Word and element locating data
--------

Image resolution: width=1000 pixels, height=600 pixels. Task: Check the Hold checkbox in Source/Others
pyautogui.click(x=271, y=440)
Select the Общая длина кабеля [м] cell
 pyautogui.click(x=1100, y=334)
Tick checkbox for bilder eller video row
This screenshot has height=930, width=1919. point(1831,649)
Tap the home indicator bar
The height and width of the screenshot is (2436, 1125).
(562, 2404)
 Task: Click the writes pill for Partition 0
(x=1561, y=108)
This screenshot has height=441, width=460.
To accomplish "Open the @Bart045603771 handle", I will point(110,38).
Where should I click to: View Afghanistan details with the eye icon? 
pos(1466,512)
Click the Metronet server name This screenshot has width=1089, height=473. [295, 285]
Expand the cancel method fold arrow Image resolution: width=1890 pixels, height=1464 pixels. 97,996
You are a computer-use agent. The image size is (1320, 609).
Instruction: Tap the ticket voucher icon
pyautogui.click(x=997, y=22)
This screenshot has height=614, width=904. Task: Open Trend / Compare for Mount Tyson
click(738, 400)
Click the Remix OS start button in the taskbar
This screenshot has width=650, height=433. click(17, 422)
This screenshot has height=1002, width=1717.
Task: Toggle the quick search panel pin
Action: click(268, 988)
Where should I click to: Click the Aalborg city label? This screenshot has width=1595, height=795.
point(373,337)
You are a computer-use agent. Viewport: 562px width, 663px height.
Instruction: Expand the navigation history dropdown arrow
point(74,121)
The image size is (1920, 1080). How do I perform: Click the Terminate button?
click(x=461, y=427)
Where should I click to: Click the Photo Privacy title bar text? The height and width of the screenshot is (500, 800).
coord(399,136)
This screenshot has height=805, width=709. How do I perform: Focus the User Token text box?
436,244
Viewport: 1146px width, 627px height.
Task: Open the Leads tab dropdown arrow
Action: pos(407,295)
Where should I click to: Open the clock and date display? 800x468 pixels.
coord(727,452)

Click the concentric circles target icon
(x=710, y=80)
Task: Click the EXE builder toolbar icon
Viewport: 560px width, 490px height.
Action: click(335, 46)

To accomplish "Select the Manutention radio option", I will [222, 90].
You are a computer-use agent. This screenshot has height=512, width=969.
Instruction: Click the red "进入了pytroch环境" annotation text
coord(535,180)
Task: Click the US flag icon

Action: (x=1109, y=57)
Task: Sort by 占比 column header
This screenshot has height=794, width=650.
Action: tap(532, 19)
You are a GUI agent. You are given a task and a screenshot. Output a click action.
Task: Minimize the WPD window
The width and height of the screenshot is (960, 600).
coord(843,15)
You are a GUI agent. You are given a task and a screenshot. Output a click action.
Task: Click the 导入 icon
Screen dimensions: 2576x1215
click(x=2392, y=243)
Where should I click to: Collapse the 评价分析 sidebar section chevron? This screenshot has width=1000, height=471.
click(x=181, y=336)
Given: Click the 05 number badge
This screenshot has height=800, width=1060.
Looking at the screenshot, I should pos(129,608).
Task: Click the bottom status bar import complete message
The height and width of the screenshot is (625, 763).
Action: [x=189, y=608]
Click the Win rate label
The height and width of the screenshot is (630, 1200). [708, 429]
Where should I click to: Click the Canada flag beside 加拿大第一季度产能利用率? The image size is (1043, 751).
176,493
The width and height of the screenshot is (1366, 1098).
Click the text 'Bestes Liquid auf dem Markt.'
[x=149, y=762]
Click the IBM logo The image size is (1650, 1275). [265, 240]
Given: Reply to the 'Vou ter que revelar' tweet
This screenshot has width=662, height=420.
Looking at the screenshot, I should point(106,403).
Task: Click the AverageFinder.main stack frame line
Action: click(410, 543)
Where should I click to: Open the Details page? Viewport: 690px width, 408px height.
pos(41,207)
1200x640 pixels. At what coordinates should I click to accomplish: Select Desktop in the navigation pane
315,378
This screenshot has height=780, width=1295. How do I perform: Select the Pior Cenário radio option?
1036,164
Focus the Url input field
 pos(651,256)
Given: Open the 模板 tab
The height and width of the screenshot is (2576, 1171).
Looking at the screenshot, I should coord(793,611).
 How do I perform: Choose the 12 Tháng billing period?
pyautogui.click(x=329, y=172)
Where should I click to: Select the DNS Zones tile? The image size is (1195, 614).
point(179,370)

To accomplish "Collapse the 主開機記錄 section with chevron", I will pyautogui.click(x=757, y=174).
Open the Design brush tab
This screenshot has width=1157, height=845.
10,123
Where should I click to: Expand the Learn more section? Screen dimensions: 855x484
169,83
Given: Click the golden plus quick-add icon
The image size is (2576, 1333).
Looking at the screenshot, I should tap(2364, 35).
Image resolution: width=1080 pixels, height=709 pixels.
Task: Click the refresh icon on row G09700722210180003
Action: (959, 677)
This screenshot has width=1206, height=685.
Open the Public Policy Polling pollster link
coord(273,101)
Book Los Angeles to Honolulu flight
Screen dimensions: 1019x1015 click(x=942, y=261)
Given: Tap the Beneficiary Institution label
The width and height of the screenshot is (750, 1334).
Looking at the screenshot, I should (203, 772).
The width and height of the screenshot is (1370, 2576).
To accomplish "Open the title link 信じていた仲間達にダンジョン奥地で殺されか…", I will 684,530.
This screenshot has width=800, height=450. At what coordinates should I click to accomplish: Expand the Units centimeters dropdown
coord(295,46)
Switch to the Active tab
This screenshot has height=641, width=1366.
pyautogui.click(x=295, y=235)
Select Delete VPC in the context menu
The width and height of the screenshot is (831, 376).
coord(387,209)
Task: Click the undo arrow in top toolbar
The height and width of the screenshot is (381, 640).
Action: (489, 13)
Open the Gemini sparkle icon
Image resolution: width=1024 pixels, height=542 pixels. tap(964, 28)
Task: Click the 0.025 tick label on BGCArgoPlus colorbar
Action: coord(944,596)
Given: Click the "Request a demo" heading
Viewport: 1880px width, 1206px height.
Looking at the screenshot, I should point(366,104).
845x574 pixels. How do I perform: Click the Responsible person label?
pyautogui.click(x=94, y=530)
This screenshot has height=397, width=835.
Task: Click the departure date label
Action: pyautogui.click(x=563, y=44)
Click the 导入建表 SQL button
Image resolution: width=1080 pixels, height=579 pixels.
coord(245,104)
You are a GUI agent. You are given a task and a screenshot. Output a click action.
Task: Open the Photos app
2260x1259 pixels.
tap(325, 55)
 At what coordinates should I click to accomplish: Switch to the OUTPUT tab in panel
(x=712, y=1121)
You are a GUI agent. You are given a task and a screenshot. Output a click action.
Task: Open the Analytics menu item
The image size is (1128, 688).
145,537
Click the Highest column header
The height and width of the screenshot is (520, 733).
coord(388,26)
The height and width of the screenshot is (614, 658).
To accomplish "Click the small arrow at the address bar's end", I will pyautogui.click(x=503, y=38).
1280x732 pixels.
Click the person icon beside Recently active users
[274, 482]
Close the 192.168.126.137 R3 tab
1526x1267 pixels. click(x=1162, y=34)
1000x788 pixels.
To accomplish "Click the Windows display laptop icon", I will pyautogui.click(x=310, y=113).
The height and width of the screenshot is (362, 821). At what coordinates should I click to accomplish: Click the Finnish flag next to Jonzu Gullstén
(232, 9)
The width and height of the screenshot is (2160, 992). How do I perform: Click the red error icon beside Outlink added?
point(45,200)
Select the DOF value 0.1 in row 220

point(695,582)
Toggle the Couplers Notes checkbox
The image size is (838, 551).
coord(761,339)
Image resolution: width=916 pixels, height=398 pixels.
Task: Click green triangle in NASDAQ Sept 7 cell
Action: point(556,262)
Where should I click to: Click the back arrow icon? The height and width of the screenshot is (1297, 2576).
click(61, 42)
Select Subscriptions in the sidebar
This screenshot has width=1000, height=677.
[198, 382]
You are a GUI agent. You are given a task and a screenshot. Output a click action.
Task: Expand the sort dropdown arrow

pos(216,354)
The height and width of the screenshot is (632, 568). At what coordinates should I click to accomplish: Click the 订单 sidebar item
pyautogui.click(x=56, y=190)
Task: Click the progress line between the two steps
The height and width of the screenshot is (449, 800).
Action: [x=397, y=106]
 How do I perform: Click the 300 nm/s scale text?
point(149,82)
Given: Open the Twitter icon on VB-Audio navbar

--------

WHAT YOU SHOULD DO:
Put the lines from the start of the items through the line containing "pyautogui.click(x=997, y=22)", inclusive, into a numbered list, leaving out any blank lines.

EXERCISE RESULT:
1. Image resolution: width=1000 pixels, height=600 pixels. Task: Check the Hold checkbox in Source/Others
2. pyautogui.click(x=271, y=440)
3. Select the Общая длина кабеля [м] cell
4.  pyautogui.click(x=1100, y=334)
5. Tick checkbox for bilder eller video row
6. This screenshot has height=930, width=1919. point(1831,649)
7. Tap the home indicator bar
8. The height and width of the screenshot is (2436, 1125).
9. (562, 2404)
10.  Task: Click the writes pill for Partition 0
11. (x=1561, y=108)
12. This screenshot has height=441, width=460.
13. To accomplish "Open the @Bart045603771 handle", I will point(110,38).
14. Where should I click to: View Afghanistan details with the eye icon? 
15. pos(1466,512)
16. Click the Metronet server name This screenshot has width=1089, height=473. [295, 285]
17. Expand the cancel method fold arrow Image resolution: width=1890 pixels, height=1464 pixels. 97,996
18. You are a computer-use agent. The image size is (1320, 609).
19. Instruction: Tap the ticket voucher icon
20. pyautogui.click(x=997, y=22)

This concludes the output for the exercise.